Una vez tejí una bufanda larguísima. No es que sea una experta haciendo punto, pero me relajaba. Las primeras puntadas, recién aprendido cómo hacerlo, eran desiguales. Después era un acto inconsciente y las líneas eran casi perfectas. Un día tienes un ovillo de lana y varios días después, movida por una fuerza que ni se sabe de dónde provenía, tienes una bufanda, hecha con delicadeza, amor y tesón. Ponía todo mi empeño en hacerla y no me importaba que, en los crudos días de invierno, se viera era primera línea con la que comencé. Esa bufanda era mi obra, hecha con mis manos, y la tenía especial cariño.
Supongo que los sentimientos se forjan de una manera similar. Un día te tambaleas y no sabes muy bien cuál será el siguiente paso, quizás sea un punto que tengas que repetir, quizás sigas adelante pese a las imperfecciones, pero luego irás sobre seguro, porque los sentimientos terminan asentándose en el corazón. Un día te encuentras amando a una persona y ese sentimiento es férreo. Aunque él no lo sepa… yo tengo muy claro lo que siento. A diferencia de la bufanda, no me es posible deshacer todos los puntos anteriores para comenzar de cero.

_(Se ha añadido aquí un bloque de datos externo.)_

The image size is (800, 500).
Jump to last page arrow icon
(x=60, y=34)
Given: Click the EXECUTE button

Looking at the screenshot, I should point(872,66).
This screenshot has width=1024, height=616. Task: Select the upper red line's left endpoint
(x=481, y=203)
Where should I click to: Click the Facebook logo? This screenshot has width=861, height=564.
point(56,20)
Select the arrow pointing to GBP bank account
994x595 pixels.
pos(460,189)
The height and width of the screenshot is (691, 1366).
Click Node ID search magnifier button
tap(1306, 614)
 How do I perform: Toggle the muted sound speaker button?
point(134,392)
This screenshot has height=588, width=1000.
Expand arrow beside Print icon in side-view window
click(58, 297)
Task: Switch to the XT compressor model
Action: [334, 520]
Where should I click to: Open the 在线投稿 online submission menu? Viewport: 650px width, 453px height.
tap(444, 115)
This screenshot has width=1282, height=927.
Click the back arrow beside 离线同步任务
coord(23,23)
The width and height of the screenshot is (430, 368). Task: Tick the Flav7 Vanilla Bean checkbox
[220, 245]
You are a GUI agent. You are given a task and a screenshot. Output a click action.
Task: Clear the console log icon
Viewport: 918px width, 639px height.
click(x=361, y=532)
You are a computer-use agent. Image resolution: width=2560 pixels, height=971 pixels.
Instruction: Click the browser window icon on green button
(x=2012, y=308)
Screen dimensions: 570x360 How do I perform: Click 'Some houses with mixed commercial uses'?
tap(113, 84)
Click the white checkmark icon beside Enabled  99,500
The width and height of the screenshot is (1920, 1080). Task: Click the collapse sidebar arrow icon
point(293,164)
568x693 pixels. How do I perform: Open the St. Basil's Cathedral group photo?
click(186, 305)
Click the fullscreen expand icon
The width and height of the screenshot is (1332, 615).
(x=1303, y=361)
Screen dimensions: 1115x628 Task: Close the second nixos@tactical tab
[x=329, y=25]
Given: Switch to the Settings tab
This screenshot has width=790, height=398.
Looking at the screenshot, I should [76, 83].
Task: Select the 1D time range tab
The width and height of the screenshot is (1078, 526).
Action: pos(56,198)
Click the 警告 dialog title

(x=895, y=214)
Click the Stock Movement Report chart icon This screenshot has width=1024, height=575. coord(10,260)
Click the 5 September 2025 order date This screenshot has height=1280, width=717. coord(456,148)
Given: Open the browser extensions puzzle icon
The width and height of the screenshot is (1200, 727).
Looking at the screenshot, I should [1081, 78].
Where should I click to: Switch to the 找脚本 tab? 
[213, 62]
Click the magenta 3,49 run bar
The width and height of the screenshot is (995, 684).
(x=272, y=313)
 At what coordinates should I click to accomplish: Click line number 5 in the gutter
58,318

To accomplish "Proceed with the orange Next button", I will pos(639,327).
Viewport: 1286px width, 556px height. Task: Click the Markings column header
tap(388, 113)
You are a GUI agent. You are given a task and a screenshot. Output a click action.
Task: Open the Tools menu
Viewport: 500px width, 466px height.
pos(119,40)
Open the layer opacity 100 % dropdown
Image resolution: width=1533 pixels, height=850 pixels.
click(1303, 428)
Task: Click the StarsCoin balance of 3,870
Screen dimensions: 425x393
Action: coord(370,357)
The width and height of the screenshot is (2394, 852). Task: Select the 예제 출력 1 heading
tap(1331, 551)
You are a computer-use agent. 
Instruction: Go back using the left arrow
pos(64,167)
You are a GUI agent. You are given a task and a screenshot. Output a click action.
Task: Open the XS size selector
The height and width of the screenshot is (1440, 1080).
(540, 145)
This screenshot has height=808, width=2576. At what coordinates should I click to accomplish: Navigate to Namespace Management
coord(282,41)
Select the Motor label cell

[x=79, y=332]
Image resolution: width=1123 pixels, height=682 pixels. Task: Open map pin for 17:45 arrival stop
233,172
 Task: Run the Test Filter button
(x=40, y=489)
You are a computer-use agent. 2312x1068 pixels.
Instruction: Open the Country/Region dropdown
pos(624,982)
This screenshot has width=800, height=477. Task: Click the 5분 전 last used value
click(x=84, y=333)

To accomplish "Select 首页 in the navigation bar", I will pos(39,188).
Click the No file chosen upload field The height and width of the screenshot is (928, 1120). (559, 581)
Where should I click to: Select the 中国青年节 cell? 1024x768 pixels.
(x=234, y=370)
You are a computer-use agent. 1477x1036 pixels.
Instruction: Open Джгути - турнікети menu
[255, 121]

Vas dando pasos, a veces con cierta seguridad, otras veces te tambaleas, pero al darte cuenta de todo el sentimiento hacia esa persona descubres que todo se tiñe de una delicadeza tal como nunca antes habías sentido.
¿Qué haré cuando se acabe el ovillo? ¿Iré en busca de otro? Eso me recuerda a cuando Penélope esperaba a Ulises y les decía a todos sus pretendientes que elegiría un esposo cuando acabara el tejido que estaba haciendo, tejido que todas las noches descosía para volver a empezar. La espera del amor que, de repente, un día volvió de su terrible odisea. Me parece un acto de amor loable el de Penélope por Ulises, pero ese tipo de amor sólo ocurre en las historias de ficción.